* TASK PROMPT: All entries must be returned precisely as they appear.

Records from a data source
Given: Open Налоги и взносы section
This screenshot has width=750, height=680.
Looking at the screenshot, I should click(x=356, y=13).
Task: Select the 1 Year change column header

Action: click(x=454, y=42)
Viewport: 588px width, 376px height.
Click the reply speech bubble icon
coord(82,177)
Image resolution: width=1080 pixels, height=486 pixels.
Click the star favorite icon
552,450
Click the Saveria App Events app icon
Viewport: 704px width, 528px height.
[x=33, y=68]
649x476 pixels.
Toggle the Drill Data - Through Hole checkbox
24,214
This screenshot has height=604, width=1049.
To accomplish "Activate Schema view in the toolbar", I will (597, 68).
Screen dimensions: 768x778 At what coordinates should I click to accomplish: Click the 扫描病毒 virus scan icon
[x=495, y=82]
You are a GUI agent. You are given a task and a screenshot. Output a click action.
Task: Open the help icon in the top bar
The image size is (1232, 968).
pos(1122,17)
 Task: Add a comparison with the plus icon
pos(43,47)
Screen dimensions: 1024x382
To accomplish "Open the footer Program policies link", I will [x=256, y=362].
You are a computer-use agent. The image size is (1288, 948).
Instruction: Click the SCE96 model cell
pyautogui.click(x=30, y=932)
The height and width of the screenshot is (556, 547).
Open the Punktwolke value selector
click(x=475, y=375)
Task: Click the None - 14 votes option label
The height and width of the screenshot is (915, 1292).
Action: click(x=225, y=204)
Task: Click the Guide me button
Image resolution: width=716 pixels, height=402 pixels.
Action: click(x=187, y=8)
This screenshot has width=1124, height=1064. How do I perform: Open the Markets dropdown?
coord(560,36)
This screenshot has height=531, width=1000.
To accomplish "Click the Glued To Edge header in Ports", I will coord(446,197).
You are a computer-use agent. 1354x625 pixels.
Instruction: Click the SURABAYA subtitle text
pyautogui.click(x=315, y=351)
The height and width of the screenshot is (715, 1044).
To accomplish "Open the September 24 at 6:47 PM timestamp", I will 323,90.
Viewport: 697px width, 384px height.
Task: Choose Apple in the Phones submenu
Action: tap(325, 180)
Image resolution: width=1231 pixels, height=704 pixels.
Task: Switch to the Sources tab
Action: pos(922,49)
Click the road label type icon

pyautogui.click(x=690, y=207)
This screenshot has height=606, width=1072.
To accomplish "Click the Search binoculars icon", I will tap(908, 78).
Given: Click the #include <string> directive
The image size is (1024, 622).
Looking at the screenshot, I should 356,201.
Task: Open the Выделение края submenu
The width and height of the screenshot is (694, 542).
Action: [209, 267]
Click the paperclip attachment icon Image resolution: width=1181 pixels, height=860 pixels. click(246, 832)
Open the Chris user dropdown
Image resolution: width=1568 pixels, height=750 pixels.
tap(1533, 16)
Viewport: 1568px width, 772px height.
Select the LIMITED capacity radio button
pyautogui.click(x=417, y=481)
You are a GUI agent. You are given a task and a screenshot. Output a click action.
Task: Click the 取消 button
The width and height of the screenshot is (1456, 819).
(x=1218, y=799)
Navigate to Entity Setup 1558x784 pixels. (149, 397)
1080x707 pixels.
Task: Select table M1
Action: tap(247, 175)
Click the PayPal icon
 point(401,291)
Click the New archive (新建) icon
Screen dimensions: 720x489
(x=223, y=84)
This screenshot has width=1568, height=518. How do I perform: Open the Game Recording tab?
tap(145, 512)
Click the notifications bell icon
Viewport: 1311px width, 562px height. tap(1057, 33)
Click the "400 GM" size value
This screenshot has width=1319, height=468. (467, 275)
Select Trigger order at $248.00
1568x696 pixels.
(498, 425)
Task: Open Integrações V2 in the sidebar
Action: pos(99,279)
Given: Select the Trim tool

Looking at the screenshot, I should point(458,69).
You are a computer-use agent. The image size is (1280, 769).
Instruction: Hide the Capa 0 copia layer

* RESULT OF THE EXERCISE:
Given: Open Налоги и взносы section
This screenshot has width=750, height=680.
Looking at the screenshot, I should click(x=356, y=13).
Task: Select the 1 Year change column header

Action: click(x=454, y=42)
Viewport: 588px width, 376px height.
Click the reply speech bubble icon
coord(82,177)
Image resolution: width=1080 pixels, height=486 pixels.
Click the star favorite icon
552,450
Click the Saveria App Events app icon
Viewport: 704px width, 528px height.
[x=33, y=68]
649x476 pixels.
Toggle the Drill Data - Through Hole checkbox
24,214
This screenshot has height=604, width=1049.
To accomplish "Activate Schema view in the toolbar", I will (597, 68).
Screen dimensions: 768x778 At what coordinates should I click to accomplish: Click the 扫描病毒 virus scan icon
[x=495, y=82]
You are a GUI agent. You are given a task and a screenshot. Output a click action.
Task: Open the help icon in the top bar
The image size is (1232, 968).
pos(1122,17)
 Task: Add a comparison with the plus icon
pos(43,47)
Screen dimensions: 1024x382
To accomplish "Open the footer Program policies link", I will [x=256, y=362].
You are a computer-use agent. The image size is (1288, 948).
Instruction: Click the SCE96 model cell
pyautogui.click(x=30, y=932)
The height and width of the screenshot is (556, 547).
Open the Punktwolke value selector
click(x=475, y=375)
Task: Click the None - 14 votes option label
The height and width of the screenshot is (915, 1292).
Action: click(x=225, y=204)
Task: Click the Guide me button
Image resolution: width=716 pixels, height=402 pixels.
Action: click(x=187, y=8)
This screenshot has width=1124, height=1064. How do I perform: Open the Markets dropdown?
coord(560,36)
This screenshot has height=531, width=1000.
To accomplish "Click the Glued To Edge header in Ports", I will coord(446,197).
You are a computer-use agent. 1354x625 pixels.
Instruction: Click the SURABAYA subtitle text
pyautogui.click(x=315, y=351)
The height and width of the screenshot is (715, 1044).
To accomplish "Open the September 24 at 6:47 PM timestamp", I will 323,90.
Viewport: 697px width, 384px height.
Task: Choose Apple in the Phones submenu
Action: tap(325, 180)
Image resolution: width=1231 pixels, height=704 pixels.
Task: Switch to the Sources tab
Action: pos(922,49)
Click the road label type icon

pyautogui.click(x=690, y=207)
This screenshot has height=606, width=1072.
To accomplish "Click the Search binoculars icon", I will tap(908, 78).
Given: Click the #include <string> directive
The image size is (1024, 622).
Looking at the screenshot, I should 356,201.
Task: Open the Выделение края submenu
The width and height of the screenshot is (694, 542).
Action: [209, 267]
Click the paperclip attachment icon Image resolution: width=1181 pixels, height=860 pixels. click(246, 832)
Open the Chris user dropdown
Image resolution: width=1568 pixels, height=750 pixels.
tap(1533, 16)
Viewport: 1568px width, 772px height.
Select the LIMITED capacity radio button
pyautogui.click(x=417, y=481)
You are a GUI agent. You are given a task and a screenshot. Output a click action.
Task: Click the 取消 button
The width and height of the screenshot is (1456, 819).
(x=1218, y=799)
Navigate to Entity Setup 1558x784 pixels. (149, 397)
1080x707 pixels.
Task: Select table M1
Action: tap(247, 175)
Click the PayPal icon
 point(401,291)
Click the New archive (新建) icon
Screen dimensions: 720x489
(x=223, y=84)
This screenshot has width=1568, height=518. How do I perform: Open the Game Recording tab?
tap(145, 512)
Click the notifications bell icon
Viewport: 1311px width, 562px height. tap(1057, 33)
Click the "400 GM" size value
This screenshot has width=1319, height=468. (467, 275)
Select Trigger order at $248.00
1568x696 pixels.
(498, 425)
Task: Open Integrações V2 in the sidebar
Action: pos(99,279)
Given: Select the Trim tool

Looking at the screenshot, I should point(458,69).
You are a computer-use agent. The image size is (1280, 769).
Instruction: Hide the Capa 0 copia layer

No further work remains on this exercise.